Distributing ao tensor subclasses in .safetensors checkpoints
Context
The current status quo for distributing ao weights on huggingface is as checkpoints produced by torch.save (examples here). The reasoning is that by default, safetensors only supports saving state dictionaries of plain tensors, whereas ao weights tend to be tensor subclasses.
@drisspg and I had a conversation last week about what would be necessary for ao weights be distributed as .safetensors files rather than .pt files on huggingface. My understanding from him is this might be necessary for checkpoints to be marked as official on huggingface
Since ao tensor subclasses are wrapper tensor subclasses that have plain tensors + metadata, it should theoretically be possible to decompose subclasses into tensors and metadata --> save tensors + metadata to a safetensors file (with special handling for non-json serializable metadata) with safetensors.torch.save_file --> have a helper on top of safetensors.torch.load_file that reconstructs the subclass.
I wrote a simple prototype of what this would looks like and am looking
- To stimulate discussion on what saving ao subclasses in safetensors format might look like/whether this is needed
- For feedback on whether a solution like below covers the important cases/is a viable solution.
Simple example
We took the more straightforward case of a LinearActivationQuantizedTensor with dynamic quantization to fbgemmfp8tensor, which I understand from Driss might be the main case to target.

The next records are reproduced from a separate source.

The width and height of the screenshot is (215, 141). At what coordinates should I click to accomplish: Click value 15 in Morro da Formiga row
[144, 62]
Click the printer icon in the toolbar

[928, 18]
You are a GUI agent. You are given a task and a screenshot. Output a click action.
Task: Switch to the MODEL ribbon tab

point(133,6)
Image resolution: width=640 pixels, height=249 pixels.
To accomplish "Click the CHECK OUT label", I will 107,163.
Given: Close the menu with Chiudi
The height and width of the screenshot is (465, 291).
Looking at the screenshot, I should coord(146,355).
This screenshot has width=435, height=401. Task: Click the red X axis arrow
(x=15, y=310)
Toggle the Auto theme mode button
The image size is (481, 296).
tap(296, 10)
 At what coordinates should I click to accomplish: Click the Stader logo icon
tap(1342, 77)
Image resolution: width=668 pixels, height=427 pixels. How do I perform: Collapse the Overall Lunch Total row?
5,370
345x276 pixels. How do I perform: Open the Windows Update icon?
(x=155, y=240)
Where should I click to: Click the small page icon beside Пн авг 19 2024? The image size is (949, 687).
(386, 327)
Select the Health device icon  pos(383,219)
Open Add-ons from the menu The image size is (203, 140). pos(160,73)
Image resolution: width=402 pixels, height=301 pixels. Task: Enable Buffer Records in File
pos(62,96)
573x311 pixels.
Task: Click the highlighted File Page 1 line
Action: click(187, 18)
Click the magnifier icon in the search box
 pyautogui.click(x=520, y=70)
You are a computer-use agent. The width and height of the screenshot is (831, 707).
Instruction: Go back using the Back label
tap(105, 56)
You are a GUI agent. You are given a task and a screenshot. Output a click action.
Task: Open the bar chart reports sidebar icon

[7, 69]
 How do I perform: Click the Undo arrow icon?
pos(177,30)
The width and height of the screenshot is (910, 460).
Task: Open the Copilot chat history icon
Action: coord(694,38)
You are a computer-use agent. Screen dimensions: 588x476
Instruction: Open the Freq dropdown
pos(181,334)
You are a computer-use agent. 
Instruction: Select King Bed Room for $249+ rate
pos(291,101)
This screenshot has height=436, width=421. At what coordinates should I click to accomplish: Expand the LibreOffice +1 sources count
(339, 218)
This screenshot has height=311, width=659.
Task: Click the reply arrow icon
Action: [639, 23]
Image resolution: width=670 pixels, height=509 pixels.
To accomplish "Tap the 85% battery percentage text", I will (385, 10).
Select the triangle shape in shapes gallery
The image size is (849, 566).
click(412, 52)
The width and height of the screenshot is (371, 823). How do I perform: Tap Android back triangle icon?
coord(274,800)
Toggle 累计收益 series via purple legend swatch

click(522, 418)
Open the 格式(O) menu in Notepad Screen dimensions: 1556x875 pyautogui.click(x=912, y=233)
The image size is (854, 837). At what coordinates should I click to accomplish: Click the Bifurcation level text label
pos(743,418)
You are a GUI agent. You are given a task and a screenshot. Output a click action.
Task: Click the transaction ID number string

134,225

My understanding here is that a LinearActivationQuantizedTensor would take
-
original_weight_tensor: a plain tensor -
input_quant_func: in this caseto_fbgemm_fp8, which maps toFbgemmFp8Tensor.from_float -
quant_kwargs: in this case,activation_scale_ub
Given this, I generated a rudimentary script that would
- Extract tensor and non-tensor attributes from
LinearActivationQuantizedTensor - Pass all information necessary to reconstruct the subclass to the
metadataargument tosafetensors.torch.save_filei. In particular the functiontorchao.dtypes.fbgemm_fp8_tensor.to_fbgemm_fp8is serialized as a string "{__module__}.{__qualname__}" and the actual function object is accessed from a dict during loading. - Load tensors via
safetensors.torch.load_fileand manually read metadata from the .safetensors file in order to reconstruct the subclasses
Click me for script
import torch
import json
import inspect
from typing import Dict, Any, Callable, Optional, Union, Tuple, List
from safetensors.torch import save_file, load_file
import torchao
ALLOWED_QUANT_FUNCTIONS = {
"torchao.dtypes.fbgemm_fp8_tensor.to_fbgemm_fp8" : torchao.dtypes.fbgemm_fp8_tensor.to_fbgemm_fp8,
"torchao.dtypes.fbgemm_fp8_tensor.FbgemmFp8Tensor.from_float" : torchao.dtypes.fbgemm_fp8_tensor.FbgemmFp8Tensor.from_float
# add to me
}
def get_function_path(func: Callable) -> str:
"""Get the import path for a function."""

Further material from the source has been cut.